## [Text for analysis]
────

An interesting investigation started here and it showed that $$ \sum_{k\geq 1}\left(\zeta(m)-H_{k}^{(m)}\right)^2 $$ has a closed form in terms of values of the Riemann $\zeta$ function for any integer $m\geq 2$.
I was starting to study the cubic analogue $ \sum_{k\geq 1}\left(\zeta(m)-H_{k}^{(m)}\right)^3 $ and I managed to prove through summation by parts that $$ \sum_{k\geq 1}\frac{\left(H_k^{(2)}\right)^2}{k^2} =\frac{1}{3}\zeta(2)^3-\frac{2}{3}\zeta(6)+\zeta(3)^2 $$ where the LHS, according to Flajolet and Salvy's notation, is $S_{22,2}$. An explicit evaluation of $\sum_{k\geq 1}\left(\zeta(2)-H_{k}^{(2)}\right)^3 $ is completed by the computation of $$\boxed{ S_{12,2} = \sum_{k\geq 1}\frac{H_k H_k^{(2)}}{k^2} }$$ which has an odd weight, hence it is not covered by Thm 4.2 of Flajolet and Salvy. On the other hand they suggest that by the kernel $(\psi(-s)+\gamma)^4$ the previous series and the cubic Euler sum $\sum_{n\geq 1}\frac{H_n^3}{(n+1)^2}=\frac{15}{2}\zeta(5)+\zeta(2)\,\zeta(3)$ are strictly related.

────

## [Stored records]
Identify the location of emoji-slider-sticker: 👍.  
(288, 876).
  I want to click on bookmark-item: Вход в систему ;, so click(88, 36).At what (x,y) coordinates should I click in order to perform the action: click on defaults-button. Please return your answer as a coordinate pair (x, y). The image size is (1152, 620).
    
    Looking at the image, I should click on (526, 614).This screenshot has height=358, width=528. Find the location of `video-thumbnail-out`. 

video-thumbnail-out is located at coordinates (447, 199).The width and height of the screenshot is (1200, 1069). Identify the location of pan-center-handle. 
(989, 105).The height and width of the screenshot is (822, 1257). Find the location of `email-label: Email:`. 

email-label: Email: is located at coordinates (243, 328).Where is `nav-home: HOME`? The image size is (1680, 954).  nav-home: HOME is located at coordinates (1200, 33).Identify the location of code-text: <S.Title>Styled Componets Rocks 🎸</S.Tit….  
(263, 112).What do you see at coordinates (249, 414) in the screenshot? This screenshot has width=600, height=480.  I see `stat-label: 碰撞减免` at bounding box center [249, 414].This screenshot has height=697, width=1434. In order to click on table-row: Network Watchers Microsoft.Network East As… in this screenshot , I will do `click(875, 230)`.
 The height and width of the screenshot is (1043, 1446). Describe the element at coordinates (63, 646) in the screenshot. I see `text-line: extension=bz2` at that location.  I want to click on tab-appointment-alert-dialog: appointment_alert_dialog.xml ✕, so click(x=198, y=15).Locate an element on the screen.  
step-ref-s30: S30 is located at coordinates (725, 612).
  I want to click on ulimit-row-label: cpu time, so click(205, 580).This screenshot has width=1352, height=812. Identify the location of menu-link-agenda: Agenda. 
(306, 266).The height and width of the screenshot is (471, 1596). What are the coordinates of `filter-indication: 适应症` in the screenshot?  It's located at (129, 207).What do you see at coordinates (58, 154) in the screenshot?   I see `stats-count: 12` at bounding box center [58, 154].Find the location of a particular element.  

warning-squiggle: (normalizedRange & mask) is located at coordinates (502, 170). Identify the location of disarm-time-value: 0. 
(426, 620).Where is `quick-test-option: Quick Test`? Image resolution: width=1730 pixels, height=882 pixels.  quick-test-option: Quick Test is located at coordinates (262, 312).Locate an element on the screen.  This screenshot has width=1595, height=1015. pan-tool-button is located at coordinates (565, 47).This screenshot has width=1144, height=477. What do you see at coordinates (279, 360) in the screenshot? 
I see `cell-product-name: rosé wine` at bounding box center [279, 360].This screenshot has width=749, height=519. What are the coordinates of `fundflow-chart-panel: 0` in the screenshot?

────

## [Tasks for this exercise]
a: List each value of the Riemann zeta function at a specific integer that appears in the post on Euler sums.
b: Print word for word the part of the post on Euler sums from "An interesting investigation" to "integer $m\geq 2$.".
c: Proceed with the post on Euler sums, picking up right after its final sentence.
None of this stored data is needed.

## [Numbered answers]
a: ζ(2), ζ(6), ζ(3), ζ(5)

b:
An interesting investigation started here and it showed that $$ \sum_{k\geq 1}\left(\zeta(m)-H_{k}^{(m)}\right)^2 $$ has a closed form in terms of values of the Riemann $\zeta$ function for any integer $m\geq 2$.

c:
Question: can you help me completing this sketch, in order to get an explicit value for $S_{12,2}$ and for $\sum_{k\geq 1}\left(\zeta(2)-H_{k}^{(2)}\right)^3 $? Alternative techniques to summation by parts and residues are equally welcome.

Update: I have just realized this is solved by Mike Spivey's answer to Zaid's question here. On the other hand, Mike Spivey's approach is extremely lengthy, and I would be happy to see a more efficient derivation of $S_{12,2}=\zeta(2)\,\zeta(3)+\zeta(5)$.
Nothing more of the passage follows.